• Written exercise: Collect every line of the data below that contains the string "with".

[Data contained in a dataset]
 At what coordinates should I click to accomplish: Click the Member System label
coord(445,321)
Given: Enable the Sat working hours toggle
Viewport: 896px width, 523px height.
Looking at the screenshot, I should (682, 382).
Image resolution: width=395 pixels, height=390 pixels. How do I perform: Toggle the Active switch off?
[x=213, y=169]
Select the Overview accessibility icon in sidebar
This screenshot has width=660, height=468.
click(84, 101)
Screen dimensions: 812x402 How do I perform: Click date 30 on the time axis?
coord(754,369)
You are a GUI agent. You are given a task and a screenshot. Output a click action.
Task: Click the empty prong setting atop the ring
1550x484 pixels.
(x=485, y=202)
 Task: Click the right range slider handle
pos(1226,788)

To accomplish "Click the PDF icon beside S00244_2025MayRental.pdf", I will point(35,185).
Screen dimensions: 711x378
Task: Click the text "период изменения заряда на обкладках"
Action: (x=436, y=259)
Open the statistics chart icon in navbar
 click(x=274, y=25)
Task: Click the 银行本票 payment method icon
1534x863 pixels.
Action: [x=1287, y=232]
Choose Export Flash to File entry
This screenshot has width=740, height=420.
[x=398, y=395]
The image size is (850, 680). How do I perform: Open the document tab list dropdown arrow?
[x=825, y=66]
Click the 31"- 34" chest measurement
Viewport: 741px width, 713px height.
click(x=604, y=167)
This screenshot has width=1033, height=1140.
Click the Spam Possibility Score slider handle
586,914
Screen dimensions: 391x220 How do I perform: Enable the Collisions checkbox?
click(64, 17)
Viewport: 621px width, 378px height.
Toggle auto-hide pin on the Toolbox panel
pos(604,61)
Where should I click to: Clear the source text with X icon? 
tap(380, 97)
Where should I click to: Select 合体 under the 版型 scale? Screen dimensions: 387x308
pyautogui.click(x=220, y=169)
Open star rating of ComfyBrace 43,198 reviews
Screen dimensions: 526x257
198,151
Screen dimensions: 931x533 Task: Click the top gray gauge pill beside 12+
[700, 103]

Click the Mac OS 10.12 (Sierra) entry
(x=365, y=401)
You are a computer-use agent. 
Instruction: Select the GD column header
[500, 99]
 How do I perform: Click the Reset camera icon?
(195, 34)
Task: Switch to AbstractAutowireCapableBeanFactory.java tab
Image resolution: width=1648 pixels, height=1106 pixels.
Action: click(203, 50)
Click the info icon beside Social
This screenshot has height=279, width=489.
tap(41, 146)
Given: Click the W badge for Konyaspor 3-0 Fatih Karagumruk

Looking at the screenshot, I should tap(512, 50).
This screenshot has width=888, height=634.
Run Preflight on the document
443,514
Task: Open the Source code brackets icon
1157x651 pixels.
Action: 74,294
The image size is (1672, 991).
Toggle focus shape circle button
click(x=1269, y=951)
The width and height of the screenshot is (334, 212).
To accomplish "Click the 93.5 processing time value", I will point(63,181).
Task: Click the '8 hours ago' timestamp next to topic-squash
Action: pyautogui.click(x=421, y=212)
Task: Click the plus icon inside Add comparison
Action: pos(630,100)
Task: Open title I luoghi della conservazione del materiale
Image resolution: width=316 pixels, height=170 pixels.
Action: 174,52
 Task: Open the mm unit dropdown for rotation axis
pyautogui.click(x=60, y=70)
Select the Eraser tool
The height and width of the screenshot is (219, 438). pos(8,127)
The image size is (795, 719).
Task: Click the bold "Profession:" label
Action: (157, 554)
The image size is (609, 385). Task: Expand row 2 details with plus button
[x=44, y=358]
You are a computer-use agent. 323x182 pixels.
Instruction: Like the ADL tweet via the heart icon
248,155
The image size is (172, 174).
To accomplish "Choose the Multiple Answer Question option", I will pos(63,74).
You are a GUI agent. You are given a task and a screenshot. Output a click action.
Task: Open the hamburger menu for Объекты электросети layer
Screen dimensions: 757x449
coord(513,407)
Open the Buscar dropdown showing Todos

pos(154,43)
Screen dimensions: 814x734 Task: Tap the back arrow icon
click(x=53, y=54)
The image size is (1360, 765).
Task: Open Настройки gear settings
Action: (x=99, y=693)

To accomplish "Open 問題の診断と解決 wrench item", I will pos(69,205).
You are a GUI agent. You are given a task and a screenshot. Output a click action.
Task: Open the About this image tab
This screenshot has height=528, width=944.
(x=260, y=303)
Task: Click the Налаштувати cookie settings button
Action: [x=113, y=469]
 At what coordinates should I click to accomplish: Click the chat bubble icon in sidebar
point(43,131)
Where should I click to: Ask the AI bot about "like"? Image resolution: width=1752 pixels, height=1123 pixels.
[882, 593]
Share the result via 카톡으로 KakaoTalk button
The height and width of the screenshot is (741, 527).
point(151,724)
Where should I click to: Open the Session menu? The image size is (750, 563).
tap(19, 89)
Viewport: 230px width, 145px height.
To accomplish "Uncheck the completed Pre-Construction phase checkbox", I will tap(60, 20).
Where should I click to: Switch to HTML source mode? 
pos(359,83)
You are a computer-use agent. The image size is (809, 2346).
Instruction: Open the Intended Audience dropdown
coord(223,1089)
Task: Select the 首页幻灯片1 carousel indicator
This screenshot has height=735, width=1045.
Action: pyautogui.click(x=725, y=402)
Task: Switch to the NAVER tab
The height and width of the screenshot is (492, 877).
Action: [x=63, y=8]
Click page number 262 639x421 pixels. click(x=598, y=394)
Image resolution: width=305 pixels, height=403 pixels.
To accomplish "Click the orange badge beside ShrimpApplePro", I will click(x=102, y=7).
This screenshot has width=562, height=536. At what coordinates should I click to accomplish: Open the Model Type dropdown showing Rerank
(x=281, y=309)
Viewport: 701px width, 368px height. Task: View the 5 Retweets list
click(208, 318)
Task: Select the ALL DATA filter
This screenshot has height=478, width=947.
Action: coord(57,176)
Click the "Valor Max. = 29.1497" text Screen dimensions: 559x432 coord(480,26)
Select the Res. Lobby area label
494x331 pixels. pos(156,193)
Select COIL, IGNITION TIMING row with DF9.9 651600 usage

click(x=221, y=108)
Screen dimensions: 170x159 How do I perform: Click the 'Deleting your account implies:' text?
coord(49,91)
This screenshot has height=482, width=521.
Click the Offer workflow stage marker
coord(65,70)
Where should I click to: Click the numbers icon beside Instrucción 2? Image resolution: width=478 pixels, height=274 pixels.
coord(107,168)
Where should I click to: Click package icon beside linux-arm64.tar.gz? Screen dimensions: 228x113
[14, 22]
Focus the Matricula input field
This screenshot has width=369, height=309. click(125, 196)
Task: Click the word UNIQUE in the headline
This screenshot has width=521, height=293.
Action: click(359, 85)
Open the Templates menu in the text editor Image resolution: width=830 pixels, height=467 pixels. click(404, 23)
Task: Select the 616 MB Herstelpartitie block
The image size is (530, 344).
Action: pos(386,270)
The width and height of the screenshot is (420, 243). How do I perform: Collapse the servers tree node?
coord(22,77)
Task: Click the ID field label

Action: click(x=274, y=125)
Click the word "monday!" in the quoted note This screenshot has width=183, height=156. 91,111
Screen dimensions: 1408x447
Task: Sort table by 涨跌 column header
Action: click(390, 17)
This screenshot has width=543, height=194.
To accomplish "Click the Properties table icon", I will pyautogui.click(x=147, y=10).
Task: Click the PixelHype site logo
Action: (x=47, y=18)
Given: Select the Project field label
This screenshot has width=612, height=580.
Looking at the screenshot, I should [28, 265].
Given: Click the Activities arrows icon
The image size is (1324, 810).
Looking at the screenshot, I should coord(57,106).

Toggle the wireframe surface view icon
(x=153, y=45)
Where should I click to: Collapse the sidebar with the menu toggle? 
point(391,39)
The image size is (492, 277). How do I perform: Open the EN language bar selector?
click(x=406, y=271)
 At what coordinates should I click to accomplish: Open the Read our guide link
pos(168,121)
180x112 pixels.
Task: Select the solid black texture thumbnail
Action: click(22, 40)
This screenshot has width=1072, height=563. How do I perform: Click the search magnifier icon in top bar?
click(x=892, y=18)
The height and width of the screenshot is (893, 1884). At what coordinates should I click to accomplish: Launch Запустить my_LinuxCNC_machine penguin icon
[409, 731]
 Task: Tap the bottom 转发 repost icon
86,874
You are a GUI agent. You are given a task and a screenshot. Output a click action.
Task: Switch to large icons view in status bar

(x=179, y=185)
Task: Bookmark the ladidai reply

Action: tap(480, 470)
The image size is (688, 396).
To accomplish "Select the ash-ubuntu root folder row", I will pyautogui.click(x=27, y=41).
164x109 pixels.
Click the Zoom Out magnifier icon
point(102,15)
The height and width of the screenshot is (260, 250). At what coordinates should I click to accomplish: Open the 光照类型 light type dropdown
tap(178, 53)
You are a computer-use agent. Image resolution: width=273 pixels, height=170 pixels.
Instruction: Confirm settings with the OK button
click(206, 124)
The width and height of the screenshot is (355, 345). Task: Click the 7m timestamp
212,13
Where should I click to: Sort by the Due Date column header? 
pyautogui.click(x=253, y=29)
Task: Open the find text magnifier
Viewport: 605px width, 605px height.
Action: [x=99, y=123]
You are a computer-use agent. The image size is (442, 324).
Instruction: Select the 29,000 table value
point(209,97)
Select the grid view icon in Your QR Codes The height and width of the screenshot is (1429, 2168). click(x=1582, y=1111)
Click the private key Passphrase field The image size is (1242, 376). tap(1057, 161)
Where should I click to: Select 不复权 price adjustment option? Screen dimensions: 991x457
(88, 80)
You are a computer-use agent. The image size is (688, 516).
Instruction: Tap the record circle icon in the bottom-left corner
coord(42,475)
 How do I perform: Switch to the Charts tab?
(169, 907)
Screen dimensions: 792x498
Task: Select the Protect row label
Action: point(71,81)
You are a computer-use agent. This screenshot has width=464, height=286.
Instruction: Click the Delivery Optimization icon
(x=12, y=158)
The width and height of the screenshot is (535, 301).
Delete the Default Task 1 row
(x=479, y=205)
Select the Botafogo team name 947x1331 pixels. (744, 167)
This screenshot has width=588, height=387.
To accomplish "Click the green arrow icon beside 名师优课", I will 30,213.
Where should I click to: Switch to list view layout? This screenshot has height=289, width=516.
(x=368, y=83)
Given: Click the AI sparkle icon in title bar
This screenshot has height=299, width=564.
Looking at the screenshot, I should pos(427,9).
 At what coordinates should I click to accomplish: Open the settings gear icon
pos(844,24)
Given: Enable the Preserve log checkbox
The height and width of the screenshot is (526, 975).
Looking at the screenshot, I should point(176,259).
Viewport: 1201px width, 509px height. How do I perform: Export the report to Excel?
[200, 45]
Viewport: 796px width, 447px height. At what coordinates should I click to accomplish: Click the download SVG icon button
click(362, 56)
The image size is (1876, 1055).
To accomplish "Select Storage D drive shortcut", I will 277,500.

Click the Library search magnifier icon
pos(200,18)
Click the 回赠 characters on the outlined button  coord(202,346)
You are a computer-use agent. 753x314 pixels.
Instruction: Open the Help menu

• Answer for this exercise:
Where should I click to: Clear the source text with X icon? 
The image size is (609, 385). Task: Expand row 2 details with plus button
Select COIL, IGNITION TIMING row with DF9.9 651600 usage
Where should I click to: Collapse the sidebar with the menu toggle? 
Instruction: Confirm settings with the OK button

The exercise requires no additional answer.